— WORK INSTRUCTIONS —
Please restate exactly the lines of the data below, beginning with the line containing "Task: Click the Status column header" and ending with the last line.

+===+

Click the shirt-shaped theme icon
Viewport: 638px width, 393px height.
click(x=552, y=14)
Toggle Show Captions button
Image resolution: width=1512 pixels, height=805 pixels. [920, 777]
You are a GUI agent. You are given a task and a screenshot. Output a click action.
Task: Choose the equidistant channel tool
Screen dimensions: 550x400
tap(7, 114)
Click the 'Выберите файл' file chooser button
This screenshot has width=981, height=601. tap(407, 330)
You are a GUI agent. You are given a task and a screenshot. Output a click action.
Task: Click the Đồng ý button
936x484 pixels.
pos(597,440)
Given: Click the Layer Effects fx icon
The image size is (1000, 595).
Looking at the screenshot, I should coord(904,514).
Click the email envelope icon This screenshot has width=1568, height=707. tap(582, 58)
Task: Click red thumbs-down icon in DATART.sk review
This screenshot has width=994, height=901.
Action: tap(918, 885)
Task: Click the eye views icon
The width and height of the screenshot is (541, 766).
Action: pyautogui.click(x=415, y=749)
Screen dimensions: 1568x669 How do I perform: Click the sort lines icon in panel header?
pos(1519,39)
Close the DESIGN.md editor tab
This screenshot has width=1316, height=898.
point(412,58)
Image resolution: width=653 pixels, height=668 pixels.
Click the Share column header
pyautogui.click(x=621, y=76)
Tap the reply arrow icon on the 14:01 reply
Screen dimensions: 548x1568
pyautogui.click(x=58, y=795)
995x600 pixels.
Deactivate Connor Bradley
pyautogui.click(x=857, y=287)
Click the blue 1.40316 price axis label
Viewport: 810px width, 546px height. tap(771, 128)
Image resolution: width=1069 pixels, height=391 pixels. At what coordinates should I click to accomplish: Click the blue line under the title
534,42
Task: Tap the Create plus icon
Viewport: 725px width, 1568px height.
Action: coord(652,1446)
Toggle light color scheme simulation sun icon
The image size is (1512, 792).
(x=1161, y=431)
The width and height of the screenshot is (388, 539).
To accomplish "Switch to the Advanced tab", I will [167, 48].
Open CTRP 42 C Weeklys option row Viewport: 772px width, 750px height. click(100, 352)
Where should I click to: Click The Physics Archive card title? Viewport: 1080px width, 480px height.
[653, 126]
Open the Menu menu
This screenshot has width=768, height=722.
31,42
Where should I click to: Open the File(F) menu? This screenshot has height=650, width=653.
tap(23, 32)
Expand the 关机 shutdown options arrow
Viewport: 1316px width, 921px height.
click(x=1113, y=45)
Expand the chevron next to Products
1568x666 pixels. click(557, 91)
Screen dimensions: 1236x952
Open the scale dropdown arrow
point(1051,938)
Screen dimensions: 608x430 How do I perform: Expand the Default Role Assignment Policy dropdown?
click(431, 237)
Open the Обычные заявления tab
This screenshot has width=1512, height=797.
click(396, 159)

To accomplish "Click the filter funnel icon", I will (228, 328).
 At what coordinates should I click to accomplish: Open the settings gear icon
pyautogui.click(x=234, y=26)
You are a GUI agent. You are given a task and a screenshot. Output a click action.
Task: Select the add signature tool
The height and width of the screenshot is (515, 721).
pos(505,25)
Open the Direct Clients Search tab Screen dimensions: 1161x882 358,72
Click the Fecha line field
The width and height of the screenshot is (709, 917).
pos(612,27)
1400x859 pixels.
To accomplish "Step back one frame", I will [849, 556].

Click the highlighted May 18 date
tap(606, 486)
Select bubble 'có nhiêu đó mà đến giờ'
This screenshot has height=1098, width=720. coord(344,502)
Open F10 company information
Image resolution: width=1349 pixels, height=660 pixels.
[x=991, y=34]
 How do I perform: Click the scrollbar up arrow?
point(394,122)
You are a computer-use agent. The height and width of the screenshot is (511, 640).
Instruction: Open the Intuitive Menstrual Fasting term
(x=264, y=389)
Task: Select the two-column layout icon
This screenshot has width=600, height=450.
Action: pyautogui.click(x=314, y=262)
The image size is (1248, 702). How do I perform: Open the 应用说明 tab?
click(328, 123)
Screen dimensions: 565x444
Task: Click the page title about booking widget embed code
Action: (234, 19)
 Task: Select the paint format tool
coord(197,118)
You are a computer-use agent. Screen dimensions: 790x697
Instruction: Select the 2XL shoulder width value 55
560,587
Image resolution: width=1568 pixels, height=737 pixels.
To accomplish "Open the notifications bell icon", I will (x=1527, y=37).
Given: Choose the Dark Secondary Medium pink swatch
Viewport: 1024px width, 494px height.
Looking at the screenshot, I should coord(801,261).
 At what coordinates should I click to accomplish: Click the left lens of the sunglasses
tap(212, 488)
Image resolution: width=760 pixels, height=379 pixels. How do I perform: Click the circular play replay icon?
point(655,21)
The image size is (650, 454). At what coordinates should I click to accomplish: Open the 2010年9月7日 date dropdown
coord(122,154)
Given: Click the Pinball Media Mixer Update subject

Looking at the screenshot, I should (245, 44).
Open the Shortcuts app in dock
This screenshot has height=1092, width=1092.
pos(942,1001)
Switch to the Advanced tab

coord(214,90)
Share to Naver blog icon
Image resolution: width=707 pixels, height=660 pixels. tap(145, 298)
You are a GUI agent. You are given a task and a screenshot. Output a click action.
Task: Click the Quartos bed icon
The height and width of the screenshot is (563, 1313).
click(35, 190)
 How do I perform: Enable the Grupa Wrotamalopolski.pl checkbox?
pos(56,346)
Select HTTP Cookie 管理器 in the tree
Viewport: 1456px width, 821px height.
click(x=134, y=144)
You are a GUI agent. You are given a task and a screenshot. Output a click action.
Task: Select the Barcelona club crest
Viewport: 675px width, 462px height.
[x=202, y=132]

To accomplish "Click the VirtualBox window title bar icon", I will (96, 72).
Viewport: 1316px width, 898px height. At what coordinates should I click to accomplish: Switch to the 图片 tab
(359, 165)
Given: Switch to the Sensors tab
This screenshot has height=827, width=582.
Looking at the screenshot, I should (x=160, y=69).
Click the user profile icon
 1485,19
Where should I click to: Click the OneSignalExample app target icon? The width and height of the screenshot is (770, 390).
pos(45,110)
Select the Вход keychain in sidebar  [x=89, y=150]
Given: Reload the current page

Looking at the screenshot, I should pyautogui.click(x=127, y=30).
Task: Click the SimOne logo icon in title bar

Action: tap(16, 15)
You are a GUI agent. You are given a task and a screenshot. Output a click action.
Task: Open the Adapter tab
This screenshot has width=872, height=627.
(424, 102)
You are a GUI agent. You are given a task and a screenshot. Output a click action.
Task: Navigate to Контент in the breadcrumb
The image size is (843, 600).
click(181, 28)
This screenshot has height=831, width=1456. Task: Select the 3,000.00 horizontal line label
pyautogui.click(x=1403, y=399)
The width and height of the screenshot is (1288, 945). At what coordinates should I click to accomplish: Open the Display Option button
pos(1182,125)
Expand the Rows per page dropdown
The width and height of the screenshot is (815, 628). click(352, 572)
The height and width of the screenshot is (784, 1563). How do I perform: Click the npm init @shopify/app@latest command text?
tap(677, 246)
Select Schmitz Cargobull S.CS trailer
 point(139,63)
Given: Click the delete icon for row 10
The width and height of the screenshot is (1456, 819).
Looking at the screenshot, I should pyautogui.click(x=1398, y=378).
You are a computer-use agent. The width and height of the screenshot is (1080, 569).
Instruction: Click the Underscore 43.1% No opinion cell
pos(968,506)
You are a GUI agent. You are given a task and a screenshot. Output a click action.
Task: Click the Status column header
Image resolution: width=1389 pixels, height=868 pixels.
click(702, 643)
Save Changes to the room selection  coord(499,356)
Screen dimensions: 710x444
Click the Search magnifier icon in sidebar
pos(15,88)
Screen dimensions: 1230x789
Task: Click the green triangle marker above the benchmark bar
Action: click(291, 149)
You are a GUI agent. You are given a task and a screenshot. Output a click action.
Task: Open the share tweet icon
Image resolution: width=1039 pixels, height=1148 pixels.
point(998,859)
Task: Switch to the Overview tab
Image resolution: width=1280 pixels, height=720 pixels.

+===+

— EXERCISE SOLUTION —
Task: Click the Status column header
Image resolution: width=1389 pixels, height=868 pixels.
click(702, 643)
Save Changes to the room selection  coord(499,356)
Screen dimensions: 710x444
Click the Search magnifier icon in sidebar
pos(15,88)
Screen dimensions: 1230x789
Task: Click the green triangle marker above the benchmark bar
Action: click(291, 149)
You are a GUI agent. You are given a task and a screenshot. Output a click action.
Task: Open the share tweet icon
Image resolution: width=1039 pixels, height=1148 pixels.
point(998,859)
Task: Switch to the Overview tab
Image resolution: width=1280 pixels, height=720 pixels.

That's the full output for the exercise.